ENTRIES SUPPLIED below:

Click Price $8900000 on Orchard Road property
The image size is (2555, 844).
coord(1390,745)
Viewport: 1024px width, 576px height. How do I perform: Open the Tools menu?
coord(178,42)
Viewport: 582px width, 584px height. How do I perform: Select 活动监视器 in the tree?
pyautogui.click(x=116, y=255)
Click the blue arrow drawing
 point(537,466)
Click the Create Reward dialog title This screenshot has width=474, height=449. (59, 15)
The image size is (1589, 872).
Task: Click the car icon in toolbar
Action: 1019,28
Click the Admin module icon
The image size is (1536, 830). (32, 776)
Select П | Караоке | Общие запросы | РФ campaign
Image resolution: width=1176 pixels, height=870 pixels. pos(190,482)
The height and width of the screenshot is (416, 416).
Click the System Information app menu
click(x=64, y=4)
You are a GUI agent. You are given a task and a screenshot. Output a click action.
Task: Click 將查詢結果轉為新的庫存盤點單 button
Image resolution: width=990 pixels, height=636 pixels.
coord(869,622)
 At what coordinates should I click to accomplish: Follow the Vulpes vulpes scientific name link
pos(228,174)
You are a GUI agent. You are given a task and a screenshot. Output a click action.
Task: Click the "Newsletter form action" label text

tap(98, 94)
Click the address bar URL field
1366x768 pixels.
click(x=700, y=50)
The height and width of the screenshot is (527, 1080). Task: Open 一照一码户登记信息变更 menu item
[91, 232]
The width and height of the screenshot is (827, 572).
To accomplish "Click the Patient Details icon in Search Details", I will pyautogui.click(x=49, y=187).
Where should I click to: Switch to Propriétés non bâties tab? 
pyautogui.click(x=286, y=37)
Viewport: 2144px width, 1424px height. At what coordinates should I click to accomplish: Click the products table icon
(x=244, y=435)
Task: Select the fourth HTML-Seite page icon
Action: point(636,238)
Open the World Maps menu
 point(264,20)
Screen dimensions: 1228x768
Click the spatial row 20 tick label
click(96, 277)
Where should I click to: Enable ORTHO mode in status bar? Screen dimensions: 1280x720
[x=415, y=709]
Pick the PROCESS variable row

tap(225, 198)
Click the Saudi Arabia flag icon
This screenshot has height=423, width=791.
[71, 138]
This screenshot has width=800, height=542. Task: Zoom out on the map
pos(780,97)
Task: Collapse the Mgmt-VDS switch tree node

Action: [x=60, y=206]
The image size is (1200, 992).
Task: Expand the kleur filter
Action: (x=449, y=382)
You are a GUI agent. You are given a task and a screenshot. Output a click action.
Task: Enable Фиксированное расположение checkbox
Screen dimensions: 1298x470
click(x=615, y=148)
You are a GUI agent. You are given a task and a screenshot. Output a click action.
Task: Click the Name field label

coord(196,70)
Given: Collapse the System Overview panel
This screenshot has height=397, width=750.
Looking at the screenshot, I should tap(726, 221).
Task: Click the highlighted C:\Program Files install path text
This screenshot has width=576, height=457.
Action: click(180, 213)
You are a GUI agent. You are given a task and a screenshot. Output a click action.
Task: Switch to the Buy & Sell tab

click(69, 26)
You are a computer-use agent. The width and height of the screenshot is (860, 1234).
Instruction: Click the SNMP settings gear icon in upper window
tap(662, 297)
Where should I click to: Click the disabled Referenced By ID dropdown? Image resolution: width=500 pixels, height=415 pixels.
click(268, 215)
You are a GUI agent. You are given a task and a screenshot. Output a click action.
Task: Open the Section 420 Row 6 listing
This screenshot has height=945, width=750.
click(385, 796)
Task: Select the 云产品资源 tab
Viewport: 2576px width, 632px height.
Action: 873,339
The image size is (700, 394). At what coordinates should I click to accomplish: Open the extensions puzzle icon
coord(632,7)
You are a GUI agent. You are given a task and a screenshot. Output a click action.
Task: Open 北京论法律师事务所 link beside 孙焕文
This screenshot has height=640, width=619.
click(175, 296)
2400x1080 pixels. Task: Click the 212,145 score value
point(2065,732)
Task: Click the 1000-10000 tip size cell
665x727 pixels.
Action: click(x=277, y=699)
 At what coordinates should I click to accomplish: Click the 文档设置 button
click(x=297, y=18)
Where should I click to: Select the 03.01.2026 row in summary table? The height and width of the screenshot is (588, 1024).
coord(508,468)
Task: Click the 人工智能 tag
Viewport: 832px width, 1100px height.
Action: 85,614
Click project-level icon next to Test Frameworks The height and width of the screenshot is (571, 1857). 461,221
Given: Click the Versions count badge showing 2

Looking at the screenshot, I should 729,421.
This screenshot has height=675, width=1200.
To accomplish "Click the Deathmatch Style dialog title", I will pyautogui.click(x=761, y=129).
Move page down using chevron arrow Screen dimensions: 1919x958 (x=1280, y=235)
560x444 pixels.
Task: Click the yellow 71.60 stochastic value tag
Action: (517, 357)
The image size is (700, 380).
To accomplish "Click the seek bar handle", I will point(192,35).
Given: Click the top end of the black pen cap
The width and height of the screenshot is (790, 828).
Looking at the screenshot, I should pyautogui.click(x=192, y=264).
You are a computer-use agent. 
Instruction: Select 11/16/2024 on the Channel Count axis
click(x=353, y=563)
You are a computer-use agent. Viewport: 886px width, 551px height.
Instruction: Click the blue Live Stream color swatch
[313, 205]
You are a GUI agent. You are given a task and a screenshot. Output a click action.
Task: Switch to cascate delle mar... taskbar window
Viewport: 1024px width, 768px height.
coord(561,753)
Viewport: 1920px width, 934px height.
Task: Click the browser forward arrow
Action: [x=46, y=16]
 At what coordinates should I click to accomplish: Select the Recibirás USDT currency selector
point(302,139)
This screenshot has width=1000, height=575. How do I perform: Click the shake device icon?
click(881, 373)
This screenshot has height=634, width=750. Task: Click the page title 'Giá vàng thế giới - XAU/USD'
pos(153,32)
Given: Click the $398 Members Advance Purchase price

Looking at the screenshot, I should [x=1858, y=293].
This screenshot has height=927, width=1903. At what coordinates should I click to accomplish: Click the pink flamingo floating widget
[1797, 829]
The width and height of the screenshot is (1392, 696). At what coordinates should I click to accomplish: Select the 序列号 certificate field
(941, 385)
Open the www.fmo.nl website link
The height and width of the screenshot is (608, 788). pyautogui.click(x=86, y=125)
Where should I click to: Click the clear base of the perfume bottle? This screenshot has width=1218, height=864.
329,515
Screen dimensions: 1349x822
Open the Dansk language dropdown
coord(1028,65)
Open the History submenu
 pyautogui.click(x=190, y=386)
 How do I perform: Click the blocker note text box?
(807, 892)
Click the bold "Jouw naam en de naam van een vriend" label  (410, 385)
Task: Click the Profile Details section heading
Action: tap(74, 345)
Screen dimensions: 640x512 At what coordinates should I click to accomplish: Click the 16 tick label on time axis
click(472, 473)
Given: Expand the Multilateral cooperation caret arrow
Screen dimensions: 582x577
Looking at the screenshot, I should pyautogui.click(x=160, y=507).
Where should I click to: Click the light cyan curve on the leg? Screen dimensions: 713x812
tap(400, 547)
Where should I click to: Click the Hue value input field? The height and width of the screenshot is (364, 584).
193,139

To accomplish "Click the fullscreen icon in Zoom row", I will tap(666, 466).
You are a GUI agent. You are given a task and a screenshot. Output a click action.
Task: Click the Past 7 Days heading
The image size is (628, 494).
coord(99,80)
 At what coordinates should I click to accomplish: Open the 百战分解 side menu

End of ENTRIES SUPPLIED.

ASSIGNED TASK: The count of lines in the records above holding the word "computer" should be reported as a number, with nothing added.

RESPONSE AREA: 3